No dia de hoje todo brasileiro que ainda não possui registro de nascimento está convidado a ir a qualquer um dos cerca de 6 mil cartórios espalhados pelo País para retirar gratuitamente o documento. O governo federal, em parceria com a Associação dos Notários e Registradores do Brasil (Anoreg-BR), promove o Dia Nacional de Mobilização para o Registro Civil de Nascimento, que acontece simultaneamente em todos os Estados. A meta do governo é realizar ainda este ano, cerca de 300 mil registros de nascimento.

Segundo estimativas do IBGE, 29,4% das crianças brasileiras nascidos em 2001 deixaram de ser registrados no primeiro ano de vida. Isso representa mais de um milhão de crianças vivendo sem o registro civil. Segundo a Secretaria Especial dos Direitos Humanos do Governo Federal, a cada ano há cerca de 650 mil crianças sem registros. No Paraná, cerca de 13% das crianças não possuem o registro de nascimento. Uma das causas do problema é o fato de que muitos pais acreditam que precisam pagar pela certidão. A idéia do governo federal é manter a campanha até 2006. Em outubro de cada ano haverá uma mobilização especial.

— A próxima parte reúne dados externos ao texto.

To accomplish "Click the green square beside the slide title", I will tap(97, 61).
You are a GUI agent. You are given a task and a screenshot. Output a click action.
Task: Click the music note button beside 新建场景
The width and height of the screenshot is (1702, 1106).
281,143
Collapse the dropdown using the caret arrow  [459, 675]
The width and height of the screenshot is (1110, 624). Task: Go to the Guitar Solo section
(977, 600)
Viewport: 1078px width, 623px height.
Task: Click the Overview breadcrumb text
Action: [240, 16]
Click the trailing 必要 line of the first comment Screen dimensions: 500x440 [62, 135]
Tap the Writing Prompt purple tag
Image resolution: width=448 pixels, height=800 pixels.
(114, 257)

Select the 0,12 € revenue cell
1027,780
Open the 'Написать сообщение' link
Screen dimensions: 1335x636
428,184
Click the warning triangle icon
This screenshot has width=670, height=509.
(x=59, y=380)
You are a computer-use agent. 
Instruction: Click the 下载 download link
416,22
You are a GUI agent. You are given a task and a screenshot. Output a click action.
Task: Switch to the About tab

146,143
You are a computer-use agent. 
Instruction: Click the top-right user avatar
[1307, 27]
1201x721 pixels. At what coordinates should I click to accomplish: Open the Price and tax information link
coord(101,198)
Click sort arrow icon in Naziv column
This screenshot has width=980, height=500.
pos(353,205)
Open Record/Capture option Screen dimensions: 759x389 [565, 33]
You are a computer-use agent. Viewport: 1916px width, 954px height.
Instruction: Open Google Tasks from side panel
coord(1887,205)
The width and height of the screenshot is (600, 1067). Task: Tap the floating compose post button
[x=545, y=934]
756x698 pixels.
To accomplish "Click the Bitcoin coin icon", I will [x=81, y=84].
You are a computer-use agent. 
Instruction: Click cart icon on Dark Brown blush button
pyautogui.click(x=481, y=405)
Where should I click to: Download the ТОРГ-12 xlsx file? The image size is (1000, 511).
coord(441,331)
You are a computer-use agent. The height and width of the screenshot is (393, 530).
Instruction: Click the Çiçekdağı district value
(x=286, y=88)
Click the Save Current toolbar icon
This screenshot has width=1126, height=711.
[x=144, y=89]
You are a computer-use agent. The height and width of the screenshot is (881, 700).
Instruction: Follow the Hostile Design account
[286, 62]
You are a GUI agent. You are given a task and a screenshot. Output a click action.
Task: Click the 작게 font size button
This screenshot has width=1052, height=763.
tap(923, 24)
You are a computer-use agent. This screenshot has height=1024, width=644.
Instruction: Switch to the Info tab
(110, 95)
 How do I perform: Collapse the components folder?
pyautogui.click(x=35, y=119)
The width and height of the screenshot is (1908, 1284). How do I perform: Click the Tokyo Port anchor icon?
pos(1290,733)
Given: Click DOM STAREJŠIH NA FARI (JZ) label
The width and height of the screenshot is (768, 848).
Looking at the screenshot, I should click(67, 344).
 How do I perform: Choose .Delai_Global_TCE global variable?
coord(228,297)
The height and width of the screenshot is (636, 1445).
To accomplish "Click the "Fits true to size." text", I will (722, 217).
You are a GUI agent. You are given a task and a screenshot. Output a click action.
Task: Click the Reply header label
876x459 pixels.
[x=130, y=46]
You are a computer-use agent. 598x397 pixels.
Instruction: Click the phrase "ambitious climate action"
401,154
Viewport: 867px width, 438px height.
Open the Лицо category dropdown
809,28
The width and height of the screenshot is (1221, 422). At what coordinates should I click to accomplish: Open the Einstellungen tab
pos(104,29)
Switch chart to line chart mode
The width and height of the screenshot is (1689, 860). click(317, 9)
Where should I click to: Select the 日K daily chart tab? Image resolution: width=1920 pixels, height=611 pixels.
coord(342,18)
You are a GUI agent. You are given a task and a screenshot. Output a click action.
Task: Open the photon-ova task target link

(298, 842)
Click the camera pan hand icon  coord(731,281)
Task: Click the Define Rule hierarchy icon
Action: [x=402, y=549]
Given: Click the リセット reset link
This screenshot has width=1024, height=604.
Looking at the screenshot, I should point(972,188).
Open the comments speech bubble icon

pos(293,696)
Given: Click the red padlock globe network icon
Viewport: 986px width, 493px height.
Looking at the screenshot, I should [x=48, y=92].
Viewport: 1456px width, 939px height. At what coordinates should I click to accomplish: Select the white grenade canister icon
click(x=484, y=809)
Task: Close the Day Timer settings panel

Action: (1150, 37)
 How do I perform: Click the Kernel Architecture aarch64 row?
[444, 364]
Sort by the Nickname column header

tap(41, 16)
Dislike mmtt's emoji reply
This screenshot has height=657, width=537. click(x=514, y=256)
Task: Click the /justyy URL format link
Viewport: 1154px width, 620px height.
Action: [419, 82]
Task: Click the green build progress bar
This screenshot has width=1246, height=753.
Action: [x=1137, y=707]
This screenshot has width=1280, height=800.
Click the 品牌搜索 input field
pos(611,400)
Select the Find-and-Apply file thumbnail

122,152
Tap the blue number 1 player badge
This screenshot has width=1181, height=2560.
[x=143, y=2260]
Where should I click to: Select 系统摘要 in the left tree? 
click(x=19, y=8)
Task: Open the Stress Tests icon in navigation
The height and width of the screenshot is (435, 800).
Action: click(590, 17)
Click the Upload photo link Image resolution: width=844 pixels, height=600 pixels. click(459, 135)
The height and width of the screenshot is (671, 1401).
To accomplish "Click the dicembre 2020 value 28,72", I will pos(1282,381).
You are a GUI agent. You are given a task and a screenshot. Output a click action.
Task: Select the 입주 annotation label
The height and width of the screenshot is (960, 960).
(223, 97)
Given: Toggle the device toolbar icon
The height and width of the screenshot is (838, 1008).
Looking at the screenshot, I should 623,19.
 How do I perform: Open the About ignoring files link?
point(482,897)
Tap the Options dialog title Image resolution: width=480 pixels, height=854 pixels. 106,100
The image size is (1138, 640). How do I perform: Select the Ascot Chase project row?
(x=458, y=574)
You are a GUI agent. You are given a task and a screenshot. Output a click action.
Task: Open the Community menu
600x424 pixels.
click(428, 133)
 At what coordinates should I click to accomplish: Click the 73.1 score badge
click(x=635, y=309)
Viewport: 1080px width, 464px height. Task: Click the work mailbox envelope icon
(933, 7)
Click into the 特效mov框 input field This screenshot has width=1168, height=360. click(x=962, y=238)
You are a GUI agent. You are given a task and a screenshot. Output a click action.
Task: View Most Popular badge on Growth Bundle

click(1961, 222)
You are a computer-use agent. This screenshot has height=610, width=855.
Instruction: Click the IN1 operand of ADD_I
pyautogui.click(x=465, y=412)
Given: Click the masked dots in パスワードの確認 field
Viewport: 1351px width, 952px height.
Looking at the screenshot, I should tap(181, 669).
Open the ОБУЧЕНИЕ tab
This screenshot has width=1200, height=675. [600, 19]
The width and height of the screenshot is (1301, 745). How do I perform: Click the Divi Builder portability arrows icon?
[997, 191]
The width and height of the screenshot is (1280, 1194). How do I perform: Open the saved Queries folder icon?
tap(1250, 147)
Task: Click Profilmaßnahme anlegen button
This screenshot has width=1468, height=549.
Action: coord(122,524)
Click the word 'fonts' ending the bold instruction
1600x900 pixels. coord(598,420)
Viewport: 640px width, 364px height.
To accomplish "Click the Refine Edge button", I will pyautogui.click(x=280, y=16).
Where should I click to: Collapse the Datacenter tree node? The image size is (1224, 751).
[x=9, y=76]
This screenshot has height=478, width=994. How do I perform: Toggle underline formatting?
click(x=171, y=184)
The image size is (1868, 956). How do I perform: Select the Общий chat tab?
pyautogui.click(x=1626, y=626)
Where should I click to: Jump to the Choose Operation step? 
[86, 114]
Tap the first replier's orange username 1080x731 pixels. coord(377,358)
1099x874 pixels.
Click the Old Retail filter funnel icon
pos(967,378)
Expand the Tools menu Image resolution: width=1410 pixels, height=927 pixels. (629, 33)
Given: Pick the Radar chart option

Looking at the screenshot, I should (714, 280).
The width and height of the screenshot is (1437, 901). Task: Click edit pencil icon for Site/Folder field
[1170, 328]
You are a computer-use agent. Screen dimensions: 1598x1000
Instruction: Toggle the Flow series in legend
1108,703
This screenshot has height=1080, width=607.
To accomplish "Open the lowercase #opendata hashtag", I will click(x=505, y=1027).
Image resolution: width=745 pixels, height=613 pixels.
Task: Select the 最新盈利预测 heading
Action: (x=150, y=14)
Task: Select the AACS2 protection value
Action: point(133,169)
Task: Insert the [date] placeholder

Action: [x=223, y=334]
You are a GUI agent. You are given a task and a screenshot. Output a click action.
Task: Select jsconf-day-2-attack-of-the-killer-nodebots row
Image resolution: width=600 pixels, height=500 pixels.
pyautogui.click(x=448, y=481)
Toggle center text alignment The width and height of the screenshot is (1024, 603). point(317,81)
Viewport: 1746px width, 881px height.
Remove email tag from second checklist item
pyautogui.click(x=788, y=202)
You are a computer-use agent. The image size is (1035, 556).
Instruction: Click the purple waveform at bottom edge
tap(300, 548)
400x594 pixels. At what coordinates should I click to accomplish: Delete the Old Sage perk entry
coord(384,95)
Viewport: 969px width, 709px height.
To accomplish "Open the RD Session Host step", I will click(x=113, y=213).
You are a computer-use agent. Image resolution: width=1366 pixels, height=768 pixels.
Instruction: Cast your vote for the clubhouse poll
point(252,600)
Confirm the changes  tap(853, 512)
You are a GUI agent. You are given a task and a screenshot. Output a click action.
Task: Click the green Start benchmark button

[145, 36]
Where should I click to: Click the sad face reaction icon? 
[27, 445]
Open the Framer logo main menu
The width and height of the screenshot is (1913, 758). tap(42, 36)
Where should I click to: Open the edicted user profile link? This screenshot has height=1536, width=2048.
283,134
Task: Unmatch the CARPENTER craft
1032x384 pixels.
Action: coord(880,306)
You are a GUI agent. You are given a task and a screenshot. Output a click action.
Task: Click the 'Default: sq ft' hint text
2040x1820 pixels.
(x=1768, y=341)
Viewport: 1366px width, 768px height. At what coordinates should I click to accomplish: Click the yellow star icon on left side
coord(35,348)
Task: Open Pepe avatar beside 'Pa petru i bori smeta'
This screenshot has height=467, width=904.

O coordenador da campanha no Paraná será o chefe da Casa Civil, Caíto Quintana, que foi designado pelo governador Roberto Requião, ontem à tarde. Os cartórios do Estado estarão em funcionamento das 8h30 às 18h. Para a retirada da documentação para crianças com até 12 anos, basta estar acompanhada do pai e da mãe.

É o caso de Daniele Barbosa Dreche, de 4 anos. A menina, moradora da Vila Zumbi, em Colombo, ainda não tem certidão de nascimento, e por causa da demora, não pode freqüentar uma pré-escola. “Não fizemos o registro por causa da distância. É muito longe até o centro da cidade. Não tínhamos tempo e acabamos deixando”, explica a desempregada Claudete Barbosa, mãe de Daniele e de mais quatro filhos. Os demais filhos de Claudete já foram registrados.

As pessoas maiores de idade também podem fazer a certidão em qualquer cartório, e serão orientadas no local em como conseguir o documento. O jardineiro João Maria Lanhoso, 66, morador de Adrianópolis, no Vale do Ribeira, só retirou a certidão de nascimento este mês, no dia 5. Segundo João, o fato de morar no sítio, e as dificuldades econômicas não permitiram a retirada da documentação. “Morávamos longe da cidade, e as nossas condições financeiras não eram boas. Não dava tempo de ir até a cidade por causa do trabalho na lavoura”, justifica.

Para as regiões mais carentes do Estado, o Tribunal de Justiça vai colocar veículos em pontos estratégicos onde as pessoas poderão retirar o seu documento. Haverá ainda os cartórios móveis, que se deslocarão até as comunidades de difícil acesso.

Para o presidente da Anoreg-BR, Rogério Portugal Bacellar, é preciso registrar toda a população para que não haja problemas no futuro. “Estamos apostando no bom andamento da campanha. Acredito que nos próximos anos, o número de pessoas sem o registro de nascimento vai diminuir muito”, afirma.

De acordo com Rogério, a maior incidência de crianças sem a documentação está nas regiões mais pobres do País onde boa parte da população ainda pensa que o registro é cobrado no cartório. “Desde 1997 a primeira via gratuita do documento é garantida por lei para toda criança”, lembra.